PhD project

Supervisor: Monika Gullerova

Genetic information encoded in DNA is constantly exposed to both endogenous and exogenous damaging agents, leading to the occurrence of numerous damaged sites within the genome. Consequently, proficient DNA damage response and repair mechanisms are indispensable for the viability of every living cell. Failure or inaccuracy in DNA repair processes results in the accumulation of DNA damage, adversely impacting cellular viability and contributing to various diseases, notably cancer and aging. Hence, gaining insights into the molecular mechanisms essential for DNA damage repair holds significant importance.

Distinct DNA repair pathways are tailored to address specific types of DNA damage. Among these, double-strand breaks (DSBs) represent the most lethal form of DNA damage due to the physical separation of DNA strands. DSBs are repaired by various proteins through either non-homologous end joining (NHEJ) or homologous recombination (HR) pathways. While DNA repair proteins have been extensively studied for decades, recent attention has turned towards the emerging field of non-coding RNA in the DNA damage response (DDR). We have found that transcripts derived from DSBs are important for efficient DNA repair at multiple levels: they provide a binding platform for DNA repair factors; facilitate the formation of dynamic repair compartments through liquid-liquid phase separation and additionally, they can be modified and processed. Therefore, it is critical to understand the biogenesis and regulation of damage-responsive RNAs.
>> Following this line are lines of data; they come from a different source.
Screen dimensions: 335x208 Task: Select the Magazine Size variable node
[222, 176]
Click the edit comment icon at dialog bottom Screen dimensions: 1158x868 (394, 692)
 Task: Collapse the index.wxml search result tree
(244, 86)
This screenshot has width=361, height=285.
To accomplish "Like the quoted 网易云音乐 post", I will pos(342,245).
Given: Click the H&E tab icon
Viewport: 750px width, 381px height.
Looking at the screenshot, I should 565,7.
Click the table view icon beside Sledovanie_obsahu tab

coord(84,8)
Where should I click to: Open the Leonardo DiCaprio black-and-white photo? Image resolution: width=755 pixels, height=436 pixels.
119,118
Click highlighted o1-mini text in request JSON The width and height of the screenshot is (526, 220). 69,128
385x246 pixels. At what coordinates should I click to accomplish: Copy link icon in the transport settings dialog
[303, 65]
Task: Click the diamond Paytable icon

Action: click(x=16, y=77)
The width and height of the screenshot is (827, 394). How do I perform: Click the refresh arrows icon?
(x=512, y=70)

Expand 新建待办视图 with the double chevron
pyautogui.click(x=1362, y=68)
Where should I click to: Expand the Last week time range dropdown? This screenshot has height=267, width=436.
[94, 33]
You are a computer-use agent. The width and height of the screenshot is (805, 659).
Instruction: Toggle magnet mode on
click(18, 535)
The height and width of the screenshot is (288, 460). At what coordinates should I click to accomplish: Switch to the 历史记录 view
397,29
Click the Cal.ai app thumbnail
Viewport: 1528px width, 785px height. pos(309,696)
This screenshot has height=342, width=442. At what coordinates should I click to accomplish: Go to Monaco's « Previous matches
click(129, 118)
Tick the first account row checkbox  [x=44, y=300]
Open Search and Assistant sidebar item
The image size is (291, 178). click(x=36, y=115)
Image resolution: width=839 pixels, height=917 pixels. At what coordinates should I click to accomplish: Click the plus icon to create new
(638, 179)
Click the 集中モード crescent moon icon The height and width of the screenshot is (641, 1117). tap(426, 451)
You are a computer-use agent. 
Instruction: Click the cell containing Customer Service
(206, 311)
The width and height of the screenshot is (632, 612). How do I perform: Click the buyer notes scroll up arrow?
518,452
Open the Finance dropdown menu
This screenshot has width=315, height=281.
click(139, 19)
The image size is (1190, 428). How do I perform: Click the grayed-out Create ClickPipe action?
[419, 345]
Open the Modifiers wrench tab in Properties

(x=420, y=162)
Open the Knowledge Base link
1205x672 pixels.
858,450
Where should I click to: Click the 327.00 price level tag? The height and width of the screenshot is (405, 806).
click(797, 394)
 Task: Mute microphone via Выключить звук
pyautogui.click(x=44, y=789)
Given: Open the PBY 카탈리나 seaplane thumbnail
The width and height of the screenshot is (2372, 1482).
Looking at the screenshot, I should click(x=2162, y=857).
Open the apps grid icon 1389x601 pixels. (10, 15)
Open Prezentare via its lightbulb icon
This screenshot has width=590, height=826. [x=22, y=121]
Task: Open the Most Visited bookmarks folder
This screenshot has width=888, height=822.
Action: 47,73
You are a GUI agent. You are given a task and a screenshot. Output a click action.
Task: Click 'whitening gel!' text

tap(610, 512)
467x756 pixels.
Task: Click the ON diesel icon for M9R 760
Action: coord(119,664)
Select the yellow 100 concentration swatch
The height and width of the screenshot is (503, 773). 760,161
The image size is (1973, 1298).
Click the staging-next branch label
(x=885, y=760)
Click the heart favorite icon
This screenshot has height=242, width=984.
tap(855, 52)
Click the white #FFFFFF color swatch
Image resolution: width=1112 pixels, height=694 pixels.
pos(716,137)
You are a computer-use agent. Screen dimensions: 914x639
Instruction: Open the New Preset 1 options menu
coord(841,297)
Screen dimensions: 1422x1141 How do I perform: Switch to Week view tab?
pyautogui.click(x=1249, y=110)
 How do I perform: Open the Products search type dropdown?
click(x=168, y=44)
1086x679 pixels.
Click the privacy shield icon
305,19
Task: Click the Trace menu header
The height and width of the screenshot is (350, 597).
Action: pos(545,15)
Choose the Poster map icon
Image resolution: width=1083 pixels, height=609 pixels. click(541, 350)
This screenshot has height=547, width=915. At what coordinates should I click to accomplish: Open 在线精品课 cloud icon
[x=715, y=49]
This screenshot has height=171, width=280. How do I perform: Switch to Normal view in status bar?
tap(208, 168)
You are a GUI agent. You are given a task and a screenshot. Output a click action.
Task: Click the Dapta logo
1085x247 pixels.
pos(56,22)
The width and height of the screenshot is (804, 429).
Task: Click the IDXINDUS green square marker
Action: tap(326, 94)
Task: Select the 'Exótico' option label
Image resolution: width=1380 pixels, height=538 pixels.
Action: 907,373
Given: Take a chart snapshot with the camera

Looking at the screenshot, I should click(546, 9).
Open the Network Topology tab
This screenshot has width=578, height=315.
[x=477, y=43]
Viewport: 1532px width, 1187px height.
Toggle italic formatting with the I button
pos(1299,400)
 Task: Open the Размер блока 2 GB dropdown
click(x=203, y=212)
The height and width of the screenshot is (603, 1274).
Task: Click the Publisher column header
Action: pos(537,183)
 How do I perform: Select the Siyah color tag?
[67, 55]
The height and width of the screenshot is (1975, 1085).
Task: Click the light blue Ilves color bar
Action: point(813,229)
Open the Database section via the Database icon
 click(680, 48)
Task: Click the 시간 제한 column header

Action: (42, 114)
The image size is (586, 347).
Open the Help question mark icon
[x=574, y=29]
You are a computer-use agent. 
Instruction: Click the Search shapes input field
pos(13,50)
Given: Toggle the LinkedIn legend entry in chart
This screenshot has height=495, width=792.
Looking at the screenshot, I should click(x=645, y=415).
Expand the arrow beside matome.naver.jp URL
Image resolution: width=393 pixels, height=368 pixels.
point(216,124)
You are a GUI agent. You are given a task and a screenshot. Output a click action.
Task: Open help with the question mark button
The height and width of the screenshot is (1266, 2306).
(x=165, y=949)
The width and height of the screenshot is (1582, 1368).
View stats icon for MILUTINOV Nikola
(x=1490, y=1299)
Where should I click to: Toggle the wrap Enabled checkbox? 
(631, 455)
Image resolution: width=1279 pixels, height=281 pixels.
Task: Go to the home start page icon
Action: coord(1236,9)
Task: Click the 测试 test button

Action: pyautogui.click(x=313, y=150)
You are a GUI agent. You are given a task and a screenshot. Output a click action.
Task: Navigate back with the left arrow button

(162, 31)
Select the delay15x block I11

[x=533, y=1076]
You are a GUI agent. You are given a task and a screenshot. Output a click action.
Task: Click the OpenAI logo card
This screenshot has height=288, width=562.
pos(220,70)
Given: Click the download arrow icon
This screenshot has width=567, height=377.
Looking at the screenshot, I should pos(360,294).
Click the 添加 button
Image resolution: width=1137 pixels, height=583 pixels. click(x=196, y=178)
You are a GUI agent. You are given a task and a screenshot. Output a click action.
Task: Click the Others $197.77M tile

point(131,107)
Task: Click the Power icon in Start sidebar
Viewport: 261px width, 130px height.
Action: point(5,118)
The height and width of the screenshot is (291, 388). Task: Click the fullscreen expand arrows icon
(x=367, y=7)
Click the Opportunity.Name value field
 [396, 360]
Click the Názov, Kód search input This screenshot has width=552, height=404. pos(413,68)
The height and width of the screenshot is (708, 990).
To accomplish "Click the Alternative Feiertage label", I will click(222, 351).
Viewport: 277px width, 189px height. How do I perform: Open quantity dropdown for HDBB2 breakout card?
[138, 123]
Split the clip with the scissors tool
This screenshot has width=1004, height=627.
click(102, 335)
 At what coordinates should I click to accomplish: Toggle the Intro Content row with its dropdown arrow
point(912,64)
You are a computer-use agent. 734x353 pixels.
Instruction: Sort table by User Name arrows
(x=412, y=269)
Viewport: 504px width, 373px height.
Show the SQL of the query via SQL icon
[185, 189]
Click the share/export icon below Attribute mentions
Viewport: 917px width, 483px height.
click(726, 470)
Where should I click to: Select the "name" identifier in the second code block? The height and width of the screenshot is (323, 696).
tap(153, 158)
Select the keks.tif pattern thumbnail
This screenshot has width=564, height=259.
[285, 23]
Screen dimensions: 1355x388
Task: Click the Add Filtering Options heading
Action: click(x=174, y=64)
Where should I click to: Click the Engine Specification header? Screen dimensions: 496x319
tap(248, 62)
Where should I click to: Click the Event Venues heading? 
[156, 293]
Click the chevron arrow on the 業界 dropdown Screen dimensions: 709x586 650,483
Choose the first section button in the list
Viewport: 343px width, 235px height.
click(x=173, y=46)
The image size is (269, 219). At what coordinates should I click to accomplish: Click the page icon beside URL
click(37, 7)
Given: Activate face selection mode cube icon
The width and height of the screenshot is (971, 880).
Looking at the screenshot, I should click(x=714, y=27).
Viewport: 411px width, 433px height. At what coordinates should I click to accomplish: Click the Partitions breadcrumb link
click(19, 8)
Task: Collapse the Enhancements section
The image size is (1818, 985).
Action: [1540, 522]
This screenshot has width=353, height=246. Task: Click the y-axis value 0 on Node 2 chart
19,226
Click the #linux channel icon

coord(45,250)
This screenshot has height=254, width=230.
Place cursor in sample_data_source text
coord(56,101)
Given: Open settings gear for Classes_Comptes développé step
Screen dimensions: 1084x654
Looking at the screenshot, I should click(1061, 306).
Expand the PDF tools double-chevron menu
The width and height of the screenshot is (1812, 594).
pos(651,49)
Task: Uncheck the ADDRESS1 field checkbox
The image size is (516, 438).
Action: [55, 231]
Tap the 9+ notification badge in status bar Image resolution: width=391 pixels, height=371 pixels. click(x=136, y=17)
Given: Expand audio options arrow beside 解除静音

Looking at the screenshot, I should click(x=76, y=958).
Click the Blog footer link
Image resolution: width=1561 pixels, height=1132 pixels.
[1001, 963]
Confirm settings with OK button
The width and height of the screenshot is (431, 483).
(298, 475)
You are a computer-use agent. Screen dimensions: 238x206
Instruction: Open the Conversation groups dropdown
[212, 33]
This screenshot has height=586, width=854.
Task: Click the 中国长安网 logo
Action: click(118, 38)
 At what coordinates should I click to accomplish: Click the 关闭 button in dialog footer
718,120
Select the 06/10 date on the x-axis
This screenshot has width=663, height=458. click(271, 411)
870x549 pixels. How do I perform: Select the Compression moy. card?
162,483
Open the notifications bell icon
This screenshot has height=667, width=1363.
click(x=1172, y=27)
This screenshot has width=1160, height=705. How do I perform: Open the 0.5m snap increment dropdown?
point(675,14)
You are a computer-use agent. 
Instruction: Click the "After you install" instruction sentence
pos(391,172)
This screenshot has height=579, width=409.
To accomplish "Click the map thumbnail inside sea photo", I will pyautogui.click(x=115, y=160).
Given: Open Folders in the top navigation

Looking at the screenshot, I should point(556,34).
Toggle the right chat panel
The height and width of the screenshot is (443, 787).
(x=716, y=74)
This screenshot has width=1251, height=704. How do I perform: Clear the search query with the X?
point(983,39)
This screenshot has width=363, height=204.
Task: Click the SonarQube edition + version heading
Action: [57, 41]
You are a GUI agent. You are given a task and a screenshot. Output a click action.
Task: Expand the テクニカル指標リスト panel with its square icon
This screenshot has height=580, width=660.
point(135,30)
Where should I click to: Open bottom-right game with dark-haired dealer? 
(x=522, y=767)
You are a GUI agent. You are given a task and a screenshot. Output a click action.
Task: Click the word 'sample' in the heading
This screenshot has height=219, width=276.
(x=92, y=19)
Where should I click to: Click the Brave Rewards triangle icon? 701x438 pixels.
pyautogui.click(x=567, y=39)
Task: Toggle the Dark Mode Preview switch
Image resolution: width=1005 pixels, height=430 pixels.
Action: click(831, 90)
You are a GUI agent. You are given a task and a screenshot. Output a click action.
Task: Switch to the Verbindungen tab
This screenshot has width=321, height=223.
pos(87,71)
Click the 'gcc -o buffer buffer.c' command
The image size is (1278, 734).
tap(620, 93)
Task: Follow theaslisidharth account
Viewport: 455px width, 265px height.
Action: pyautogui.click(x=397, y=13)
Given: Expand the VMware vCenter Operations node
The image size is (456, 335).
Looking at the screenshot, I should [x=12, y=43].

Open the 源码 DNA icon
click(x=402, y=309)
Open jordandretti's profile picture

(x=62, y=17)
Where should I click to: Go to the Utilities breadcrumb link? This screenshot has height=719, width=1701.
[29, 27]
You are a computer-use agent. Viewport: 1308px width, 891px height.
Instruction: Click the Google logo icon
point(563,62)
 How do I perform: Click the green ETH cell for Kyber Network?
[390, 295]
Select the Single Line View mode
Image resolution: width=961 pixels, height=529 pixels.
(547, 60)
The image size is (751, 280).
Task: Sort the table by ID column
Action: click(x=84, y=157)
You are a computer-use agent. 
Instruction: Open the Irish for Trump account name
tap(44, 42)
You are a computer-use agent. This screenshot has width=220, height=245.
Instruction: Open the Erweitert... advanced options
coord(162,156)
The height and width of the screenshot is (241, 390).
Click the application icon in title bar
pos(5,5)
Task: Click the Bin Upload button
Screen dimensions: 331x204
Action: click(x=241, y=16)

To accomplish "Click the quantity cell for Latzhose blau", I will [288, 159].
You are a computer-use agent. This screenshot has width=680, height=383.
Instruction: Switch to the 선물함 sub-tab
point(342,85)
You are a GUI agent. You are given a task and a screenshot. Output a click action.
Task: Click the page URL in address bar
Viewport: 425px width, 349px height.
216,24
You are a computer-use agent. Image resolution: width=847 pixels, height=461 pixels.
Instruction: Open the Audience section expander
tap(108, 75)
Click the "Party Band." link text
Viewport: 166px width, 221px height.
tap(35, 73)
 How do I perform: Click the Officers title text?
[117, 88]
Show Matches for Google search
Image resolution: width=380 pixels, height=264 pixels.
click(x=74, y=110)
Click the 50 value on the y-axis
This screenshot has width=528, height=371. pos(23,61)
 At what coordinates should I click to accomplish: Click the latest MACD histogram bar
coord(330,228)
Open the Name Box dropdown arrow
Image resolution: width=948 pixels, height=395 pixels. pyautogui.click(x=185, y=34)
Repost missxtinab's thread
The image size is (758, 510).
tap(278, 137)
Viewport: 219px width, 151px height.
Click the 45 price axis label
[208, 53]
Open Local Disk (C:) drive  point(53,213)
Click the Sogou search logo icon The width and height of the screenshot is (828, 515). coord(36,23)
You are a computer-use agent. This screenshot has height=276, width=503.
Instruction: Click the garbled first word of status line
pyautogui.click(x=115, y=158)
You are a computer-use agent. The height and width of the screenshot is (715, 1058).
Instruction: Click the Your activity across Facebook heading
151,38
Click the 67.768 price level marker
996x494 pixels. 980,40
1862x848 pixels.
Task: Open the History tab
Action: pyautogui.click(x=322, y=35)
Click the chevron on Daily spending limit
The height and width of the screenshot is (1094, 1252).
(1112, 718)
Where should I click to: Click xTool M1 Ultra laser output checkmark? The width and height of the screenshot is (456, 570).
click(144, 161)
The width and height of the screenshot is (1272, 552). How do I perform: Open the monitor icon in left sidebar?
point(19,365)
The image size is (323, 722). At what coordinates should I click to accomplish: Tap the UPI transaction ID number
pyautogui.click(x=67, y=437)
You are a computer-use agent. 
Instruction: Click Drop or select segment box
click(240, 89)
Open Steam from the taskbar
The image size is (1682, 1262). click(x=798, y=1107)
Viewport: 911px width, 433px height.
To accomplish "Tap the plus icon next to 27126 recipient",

Drosha is an enzyme that plays a crucial role in the process of microRNA (miRNA) biogenesis, an essential pathway for gene regulation. Specifically, Drosha is a type of ribonuclease III enzyme that is involved in the initial step of converting primary miRNA transcripts (pri-miRNAs) into precursor miRNA (pre-miRNA), which are then processed into mature miRNA molecules that regulate gene expression. Recent research has uncovered a secondary role for Drosha in the DNA damage response, particularly at DSBs. At these breaks, Drosha was proposed to processes RNA transcripts and recruit key repair proteins such as 53BP1 and Rad51. This non-canonical role of Drosha might have a significant implication, as defects in this function could undermine genome stability, potentially leading to mutations or chromosomal abnormalities that contribute to cancer development and aging. However, the exact molecular function of Drosha at DSBs is not known. We propose to investigate novel miRNA-independent role of Drosha in DDR. This research could uncover novel aspects of Drosha’s role in genome stability and reveal potential therapeutic targets in DDR pathways, especially in cancer where DNA repair is often compromised.

Keywords:

Cancer, Molecular Biology

Publications:

1. Bader, A.S., Hawley, B.R., Wilczynska, A. & Bushell, M. The roles of RNA in DNA double-strand break repair. Br J Cancer 122, 613-623 (2020).
2. Michelini, F. et al. From “Cellular” RNA to “Smart” RNA: Multiple Roles of RNA in Genome Stability and Beyond. Chem Rev 118, 4365-4403 (2018).
3. Burger, K., Schlackow, M. & Gullerova, M. Tyrosine kinase c-Abl couples RNA polymerase II transcription to DNA double-strand breaks. Nucleic Acids Res 47, 3467-3484 (2019).
4. Long, Q. et al. The phosphorylated trimeric SOSS1 complex and RNA polymerase II trigger liquid-liquid phase separation at double-strand breaks. Cell Rep 42, 113489 (2023).
5. Gromak, N. et al. Drosha regulates gene expression independently of RNA cleavage function. Cell Rep 5, 1499-1510 (2013).
6. Cabrini, M. et al. DROSHA is recruited to DNA damage sites by the MRN complex to promote non-homologous end joining. J Cell Sci 134 (2021).
7. Francia, S., Cabrini, M., Matti, V., Oldani, A. & d’Adda di Fagagna, F. DICER, DROSHA and DNA damage response RNAs are necessary for the secondary recruitment of DNA damage response factors. J Cell Sci 129, 1468-1476 (2016).
8. Lu, W.T. et al. Drosha drives the formation of DNA:RNA hybrids around DNA break sites to facilitate DNA repair. Nat Commun 9, 532 (2018).
9. Bonath, F., Domingo-Prim, J., Tarbier, M., Friedlander, M.R. & Visa, N. Next-generation sequencing reveals two populations of damage-induced small RNAs at endogenous DNA double-strand breaks. Nucleic Acids Res 46, 11869-11882 (2018).